*Assignment*:
Whenever a line in the records below holds the string "will", copy it out.

Start of Stored data

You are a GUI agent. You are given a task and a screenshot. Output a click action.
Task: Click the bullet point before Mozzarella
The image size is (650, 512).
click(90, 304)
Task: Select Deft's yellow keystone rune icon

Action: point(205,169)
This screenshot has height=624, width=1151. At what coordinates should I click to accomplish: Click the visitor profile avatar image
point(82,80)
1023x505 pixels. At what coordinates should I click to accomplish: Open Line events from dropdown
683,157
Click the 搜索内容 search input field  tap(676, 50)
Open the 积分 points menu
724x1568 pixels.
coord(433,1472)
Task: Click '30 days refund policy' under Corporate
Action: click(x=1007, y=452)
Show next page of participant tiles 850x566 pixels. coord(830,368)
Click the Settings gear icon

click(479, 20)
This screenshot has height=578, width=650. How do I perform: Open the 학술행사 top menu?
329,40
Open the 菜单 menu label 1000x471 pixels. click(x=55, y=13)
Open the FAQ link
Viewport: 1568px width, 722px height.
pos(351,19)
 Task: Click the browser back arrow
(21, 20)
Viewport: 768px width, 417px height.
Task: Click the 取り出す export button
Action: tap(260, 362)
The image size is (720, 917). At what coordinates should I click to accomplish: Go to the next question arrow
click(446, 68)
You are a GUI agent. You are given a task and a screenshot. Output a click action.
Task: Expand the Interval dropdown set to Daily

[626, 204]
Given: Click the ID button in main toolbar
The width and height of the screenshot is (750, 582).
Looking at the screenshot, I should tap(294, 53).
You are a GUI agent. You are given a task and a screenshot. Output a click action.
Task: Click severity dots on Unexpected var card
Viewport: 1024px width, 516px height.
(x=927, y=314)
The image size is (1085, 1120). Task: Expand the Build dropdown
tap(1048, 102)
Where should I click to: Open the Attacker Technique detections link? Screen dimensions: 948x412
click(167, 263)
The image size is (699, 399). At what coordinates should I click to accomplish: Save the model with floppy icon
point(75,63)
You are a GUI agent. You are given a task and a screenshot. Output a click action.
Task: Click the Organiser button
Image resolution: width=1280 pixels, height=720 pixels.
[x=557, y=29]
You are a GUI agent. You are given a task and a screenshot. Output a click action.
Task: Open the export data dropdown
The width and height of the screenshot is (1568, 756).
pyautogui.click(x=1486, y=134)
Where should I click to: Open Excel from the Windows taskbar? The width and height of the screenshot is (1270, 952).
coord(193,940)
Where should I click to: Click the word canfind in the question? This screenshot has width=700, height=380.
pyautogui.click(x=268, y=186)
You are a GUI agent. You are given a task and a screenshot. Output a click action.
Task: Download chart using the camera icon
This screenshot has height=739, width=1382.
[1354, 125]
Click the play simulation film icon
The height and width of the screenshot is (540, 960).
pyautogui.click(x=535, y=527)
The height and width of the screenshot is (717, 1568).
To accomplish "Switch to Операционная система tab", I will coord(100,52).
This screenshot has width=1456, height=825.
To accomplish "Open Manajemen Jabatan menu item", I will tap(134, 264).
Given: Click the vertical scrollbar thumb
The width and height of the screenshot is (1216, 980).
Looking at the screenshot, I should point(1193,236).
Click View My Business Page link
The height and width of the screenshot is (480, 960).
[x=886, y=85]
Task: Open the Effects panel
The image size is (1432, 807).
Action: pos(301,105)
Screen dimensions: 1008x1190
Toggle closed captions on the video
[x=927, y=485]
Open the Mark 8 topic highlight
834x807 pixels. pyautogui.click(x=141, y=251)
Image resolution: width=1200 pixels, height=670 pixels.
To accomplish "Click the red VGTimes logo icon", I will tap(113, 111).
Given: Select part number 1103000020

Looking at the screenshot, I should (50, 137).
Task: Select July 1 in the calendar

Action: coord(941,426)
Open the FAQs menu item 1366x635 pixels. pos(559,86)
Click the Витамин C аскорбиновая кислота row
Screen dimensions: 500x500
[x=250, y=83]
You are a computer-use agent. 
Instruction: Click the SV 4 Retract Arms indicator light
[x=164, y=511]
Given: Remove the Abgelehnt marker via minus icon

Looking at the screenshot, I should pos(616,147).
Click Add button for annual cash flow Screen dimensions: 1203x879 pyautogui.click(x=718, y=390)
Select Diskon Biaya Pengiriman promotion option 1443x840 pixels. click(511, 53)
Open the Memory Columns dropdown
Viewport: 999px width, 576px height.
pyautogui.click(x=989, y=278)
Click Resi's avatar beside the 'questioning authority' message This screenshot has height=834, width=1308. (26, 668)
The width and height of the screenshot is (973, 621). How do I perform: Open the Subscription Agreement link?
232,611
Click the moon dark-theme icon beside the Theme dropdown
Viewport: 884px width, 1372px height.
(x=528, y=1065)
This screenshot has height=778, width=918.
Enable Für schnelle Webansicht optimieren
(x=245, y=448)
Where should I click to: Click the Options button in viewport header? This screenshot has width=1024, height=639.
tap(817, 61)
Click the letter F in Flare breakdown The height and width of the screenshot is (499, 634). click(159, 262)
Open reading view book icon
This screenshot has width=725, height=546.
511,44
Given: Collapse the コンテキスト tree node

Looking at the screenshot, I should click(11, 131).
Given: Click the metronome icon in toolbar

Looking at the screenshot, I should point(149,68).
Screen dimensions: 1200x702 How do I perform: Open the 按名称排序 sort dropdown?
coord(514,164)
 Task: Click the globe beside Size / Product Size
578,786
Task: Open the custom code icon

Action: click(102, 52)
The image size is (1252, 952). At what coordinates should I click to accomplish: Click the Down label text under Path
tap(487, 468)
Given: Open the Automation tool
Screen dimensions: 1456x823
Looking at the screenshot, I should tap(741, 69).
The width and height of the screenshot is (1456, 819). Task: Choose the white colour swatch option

End of Stored data

*Answer section*:
To accomplish "Switch to Операционная система tab", I will coord(100,52).
To accomplish "Open Manajemen Jabatan menu item", I will tap(134, 264).
To accomplish "Click the red VGTimes logo icon", I will tap(113, 111).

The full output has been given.